Happy “I Love to Write” Day

Some people collect stamps. Some people collect cats.

I collect… pen names.

If you’ve ever tried to keep track of Alexandra Heep, Helena Parx, and Lexa Drane, let me assure you: I can’t always keep track of them either. It’s like hosting a small, eccentric literary committee inside one brain—each with opinions, deadlines, and wildly different aesthetics.

But since today, November 15, is I Love to Write Day, let’s rewind the tape to where this all started.

**The Content Mill Era:

Where Writing Dreams Wear Steel-Toe Boots**

Before the stories, the crystals, the health science deep-dives, and the parade of gnomes, I began in the content mills.

And listen—content mills get treated like the fast-food drive-thru of the writing world: quick, cheap, and allegedly not “real” writing.

But let’s set the record straight.

Content mills were my dojo.

My training montage.

My keyboard boot camp, complete with invisible sweatband and epic background music.

They taught me speed.

They taught me how to meet impossible deadlines.

They taught me to navigate clients who seemed to believe 500 words on “10 Reasons to Refinance Your Goldfish” was both normal and necessary.

Most importantly, they taught me the gritty, overlooked skill every writer secretly needs: writing even when you don’t feel like writing.

But here’s the part no one warns you about:

When you turn something you love into something you need to survive, your heart doesn’t always keep up.

Sometimes the muse goes on strike.

Sometimes your keyboard starts feeling like a tax form.

Sometimes you reread your own sentences and think, I used to enjoy this, right? Right??

When Writing Became Mine Again

Eventually, I crawled out of the mill rubble and realized that my creativity hadn’t died—it had been doing push-ups in the dark.

And once writing stopped being a survival mechanism and started being an expression again, something wild happened: it expanded into three branches. Three voices. Three themes. Three pen names.

**Pen Name #1: Alexandra Heep

(The One Who Talks to PubMed for Fun)**

Alexandra is the health detective. The myth-buster. The chapter-builder.

She writes books that ask harder questions than most doctors do and uses metaphors sharp enough to cut through medical jargon.

She’s the voice that turns complex biochemistry into clear, witty explanations.

She’s the one who says, “Stress reduction? No. Strengthen your stress tolerance,” and means it.

**Pen Name #2: Helena Parx

(The One Living with Gnomes, Cats, and Possibly Sentient Evergreens)**

Helena wandered in with a glitter-dusted imagination and just… stayed.

She writes the Gnomeward Bound series, where Princess Gracie the cat narrates magical adventures involving golden hats, glowing groves, Baby Spruce, and gnome politics so sophisticated they could probably run a small country.

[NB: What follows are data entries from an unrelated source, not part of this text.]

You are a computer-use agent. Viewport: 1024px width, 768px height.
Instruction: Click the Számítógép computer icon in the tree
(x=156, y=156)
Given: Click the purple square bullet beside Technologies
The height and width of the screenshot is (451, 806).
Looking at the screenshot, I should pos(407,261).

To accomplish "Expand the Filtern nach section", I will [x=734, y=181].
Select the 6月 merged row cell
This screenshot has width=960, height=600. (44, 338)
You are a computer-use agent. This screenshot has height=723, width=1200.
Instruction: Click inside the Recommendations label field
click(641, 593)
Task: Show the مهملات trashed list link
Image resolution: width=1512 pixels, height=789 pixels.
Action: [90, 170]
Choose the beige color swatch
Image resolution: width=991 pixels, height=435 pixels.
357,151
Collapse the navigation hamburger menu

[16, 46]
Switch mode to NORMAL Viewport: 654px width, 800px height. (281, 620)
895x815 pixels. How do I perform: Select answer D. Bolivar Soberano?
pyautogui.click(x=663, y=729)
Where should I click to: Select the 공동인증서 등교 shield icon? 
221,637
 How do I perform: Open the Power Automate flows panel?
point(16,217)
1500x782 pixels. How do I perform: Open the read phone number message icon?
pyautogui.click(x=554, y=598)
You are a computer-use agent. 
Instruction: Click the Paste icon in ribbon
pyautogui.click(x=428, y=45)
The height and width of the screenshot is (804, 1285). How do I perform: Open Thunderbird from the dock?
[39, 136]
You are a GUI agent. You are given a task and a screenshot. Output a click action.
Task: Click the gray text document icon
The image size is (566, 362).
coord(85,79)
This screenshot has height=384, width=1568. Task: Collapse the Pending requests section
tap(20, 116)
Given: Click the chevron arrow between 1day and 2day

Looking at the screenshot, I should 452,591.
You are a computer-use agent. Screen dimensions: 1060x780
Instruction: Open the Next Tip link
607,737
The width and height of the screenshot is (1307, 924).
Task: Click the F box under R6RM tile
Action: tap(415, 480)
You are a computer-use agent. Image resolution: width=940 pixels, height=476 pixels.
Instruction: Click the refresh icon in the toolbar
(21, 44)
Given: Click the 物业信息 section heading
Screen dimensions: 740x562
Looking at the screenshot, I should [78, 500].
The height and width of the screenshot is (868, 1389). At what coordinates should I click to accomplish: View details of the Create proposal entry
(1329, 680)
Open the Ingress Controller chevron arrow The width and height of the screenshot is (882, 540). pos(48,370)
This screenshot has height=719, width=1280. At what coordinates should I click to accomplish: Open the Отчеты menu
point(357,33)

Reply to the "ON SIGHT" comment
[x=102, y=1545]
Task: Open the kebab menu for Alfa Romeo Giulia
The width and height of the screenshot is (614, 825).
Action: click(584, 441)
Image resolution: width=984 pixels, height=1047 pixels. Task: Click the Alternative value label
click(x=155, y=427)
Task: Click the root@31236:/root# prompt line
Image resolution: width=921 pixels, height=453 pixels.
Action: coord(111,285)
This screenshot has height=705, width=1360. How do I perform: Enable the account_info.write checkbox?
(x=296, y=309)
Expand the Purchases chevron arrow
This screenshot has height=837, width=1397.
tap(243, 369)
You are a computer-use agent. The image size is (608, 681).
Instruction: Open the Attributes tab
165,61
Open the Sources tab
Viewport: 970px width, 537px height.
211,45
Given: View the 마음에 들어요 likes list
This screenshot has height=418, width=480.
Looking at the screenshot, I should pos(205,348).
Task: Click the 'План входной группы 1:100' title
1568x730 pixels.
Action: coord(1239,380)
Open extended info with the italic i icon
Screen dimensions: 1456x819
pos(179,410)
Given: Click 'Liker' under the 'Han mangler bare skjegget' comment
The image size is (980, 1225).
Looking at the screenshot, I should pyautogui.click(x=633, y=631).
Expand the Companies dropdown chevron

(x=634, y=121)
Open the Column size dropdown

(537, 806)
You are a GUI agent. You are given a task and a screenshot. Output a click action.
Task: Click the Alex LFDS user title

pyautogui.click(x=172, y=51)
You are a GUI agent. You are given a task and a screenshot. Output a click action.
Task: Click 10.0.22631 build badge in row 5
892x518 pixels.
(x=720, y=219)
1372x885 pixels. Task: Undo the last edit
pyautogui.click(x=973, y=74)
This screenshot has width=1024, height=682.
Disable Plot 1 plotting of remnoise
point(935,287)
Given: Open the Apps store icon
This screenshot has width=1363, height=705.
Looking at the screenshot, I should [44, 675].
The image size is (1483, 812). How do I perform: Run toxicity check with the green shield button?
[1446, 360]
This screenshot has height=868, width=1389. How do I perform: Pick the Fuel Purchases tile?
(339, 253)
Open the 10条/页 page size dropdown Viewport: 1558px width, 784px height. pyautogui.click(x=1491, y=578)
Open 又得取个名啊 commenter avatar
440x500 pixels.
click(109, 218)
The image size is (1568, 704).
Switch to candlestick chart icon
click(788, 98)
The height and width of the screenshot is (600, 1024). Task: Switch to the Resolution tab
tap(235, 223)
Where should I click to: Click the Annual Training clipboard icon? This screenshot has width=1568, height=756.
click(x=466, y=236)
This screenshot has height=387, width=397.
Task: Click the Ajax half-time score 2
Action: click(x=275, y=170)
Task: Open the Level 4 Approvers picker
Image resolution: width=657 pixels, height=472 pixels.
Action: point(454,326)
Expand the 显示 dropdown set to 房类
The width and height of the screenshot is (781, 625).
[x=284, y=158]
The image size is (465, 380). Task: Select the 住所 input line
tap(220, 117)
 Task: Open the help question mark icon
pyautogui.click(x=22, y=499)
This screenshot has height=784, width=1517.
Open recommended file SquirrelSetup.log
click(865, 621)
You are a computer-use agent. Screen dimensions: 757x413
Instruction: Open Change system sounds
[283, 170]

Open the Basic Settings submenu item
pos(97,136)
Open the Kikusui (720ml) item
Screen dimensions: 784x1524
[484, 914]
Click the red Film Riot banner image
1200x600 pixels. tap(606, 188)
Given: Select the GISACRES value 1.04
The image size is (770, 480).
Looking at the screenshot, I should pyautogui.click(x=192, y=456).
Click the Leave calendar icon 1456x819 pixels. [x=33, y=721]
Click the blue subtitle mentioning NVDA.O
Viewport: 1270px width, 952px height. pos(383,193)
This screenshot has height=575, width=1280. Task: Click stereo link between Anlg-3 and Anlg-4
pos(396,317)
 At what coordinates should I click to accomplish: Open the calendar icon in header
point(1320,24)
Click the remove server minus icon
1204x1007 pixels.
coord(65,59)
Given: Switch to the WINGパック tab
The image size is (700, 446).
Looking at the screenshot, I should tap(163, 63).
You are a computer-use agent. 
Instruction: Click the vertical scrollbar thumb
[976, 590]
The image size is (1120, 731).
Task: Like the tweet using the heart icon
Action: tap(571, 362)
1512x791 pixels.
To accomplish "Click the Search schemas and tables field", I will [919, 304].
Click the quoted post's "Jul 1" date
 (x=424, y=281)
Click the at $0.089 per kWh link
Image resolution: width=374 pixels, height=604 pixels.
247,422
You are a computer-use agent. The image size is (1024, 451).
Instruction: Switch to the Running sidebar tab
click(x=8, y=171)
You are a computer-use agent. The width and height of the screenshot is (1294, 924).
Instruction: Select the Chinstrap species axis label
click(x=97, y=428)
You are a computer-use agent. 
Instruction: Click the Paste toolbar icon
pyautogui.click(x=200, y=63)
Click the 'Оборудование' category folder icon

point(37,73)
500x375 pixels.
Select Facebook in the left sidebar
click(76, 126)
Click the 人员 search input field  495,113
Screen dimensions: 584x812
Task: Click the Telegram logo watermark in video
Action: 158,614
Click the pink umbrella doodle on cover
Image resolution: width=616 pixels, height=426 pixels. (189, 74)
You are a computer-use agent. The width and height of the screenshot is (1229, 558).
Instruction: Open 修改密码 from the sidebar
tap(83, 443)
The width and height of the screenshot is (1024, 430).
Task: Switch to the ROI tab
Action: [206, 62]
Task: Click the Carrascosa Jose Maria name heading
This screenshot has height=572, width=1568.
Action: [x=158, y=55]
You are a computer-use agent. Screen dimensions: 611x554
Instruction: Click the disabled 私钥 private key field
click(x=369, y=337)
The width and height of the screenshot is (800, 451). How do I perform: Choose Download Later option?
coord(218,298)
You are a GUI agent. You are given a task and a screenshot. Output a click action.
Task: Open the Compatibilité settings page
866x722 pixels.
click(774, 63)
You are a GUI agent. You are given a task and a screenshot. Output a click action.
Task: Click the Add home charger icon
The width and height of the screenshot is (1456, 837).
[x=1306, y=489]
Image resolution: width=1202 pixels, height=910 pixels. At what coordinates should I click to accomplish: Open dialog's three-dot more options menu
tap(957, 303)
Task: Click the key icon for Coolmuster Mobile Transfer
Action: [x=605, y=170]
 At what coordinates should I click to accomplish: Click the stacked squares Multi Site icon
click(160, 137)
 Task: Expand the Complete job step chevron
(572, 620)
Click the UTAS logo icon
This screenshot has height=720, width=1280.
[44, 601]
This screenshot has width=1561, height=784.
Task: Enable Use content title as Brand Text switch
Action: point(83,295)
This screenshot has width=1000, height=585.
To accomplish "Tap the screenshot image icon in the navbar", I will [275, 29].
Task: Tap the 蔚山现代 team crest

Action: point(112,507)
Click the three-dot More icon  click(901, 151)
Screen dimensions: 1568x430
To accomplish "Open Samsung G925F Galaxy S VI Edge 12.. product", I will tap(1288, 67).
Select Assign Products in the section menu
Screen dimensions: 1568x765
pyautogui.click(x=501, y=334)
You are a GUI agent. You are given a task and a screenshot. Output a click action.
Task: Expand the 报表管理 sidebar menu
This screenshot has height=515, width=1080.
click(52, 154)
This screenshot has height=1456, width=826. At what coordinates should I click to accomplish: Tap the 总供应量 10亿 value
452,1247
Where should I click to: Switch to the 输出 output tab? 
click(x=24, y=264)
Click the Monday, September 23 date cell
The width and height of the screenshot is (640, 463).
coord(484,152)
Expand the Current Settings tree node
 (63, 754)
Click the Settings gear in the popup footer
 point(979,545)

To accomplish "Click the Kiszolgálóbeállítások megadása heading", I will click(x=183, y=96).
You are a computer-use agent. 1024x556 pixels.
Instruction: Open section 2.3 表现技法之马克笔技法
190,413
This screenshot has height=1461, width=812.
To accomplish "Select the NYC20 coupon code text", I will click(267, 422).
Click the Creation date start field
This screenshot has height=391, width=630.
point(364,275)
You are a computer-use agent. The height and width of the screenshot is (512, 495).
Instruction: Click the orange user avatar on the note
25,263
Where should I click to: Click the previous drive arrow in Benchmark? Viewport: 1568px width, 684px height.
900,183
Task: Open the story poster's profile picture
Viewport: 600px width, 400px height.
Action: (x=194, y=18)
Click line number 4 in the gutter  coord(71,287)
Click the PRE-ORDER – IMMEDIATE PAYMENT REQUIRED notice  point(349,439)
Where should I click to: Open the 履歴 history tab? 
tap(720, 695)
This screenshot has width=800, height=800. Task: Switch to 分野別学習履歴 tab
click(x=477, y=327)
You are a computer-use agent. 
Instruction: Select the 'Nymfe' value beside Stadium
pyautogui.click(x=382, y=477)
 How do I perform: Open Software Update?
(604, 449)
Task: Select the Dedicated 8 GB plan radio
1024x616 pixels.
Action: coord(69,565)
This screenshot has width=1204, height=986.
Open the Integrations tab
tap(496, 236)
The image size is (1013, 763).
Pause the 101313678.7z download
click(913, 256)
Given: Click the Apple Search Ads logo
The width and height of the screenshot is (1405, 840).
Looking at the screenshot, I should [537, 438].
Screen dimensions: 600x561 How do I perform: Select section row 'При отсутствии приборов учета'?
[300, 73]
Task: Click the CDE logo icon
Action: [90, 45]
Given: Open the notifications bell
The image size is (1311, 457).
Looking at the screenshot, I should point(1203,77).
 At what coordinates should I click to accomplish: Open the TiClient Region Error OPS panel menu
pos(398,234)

Helena is whimsy with a backbone.

She’s the part of me that believes magic is real and sometimes—just sometimes—photogenic.

**Pen Name #3: Lexa Drane

(The One Who Draws, Rhymes, and Rhythms Reality Back Into Order)**

Lexa handles the coloring books, the whimsical poetry, the illustrated worlds.

She is the heartbeat behind the nervous-system poems, the alpaca coloring book, and anything that feels like a deep exhale wrapped in art.

She’s the voice that emerges when words don’t just want to be read—they want to be felt.

Three Voices, One Writer, and a Whole Lot of Ink

Are three pen names excessive?

Probably.

Are they confusing?

Sometimes.

Do they ever argue over who gets which ideas?

Absolutely.

But each one represents a part of the journey back to loving writing—not just as a skill, not just as a job, but as a living, evolving creative identity.

Because the truth is this:

I didn’t fall back in love with writing all at once. I fell in love with it three different ways.

**Today, I Love to Write —

Not Because I Have To, But Because I Get To**

Writing for survival taught me discipline.

Writing for passion taught me possibility.

Writing for three pen names taught me that creativity doesn’t shrink to fit a box; it grows new rooms, new wings, new hallways.

So on this “I Love to Write” Day, I’m raising my metaphorical pen to everything that shaped me:

-the mills, the deadlines, the burnout, the spark returning. The gnomes, the gems, the cats, the medical chapters, and the glorious chapter of being a writer many times over.

If you love to write, even on the days that you don’t, you’re already in the club. And if you’re confused by my three pen names? Don’t worry. Some days, so am I.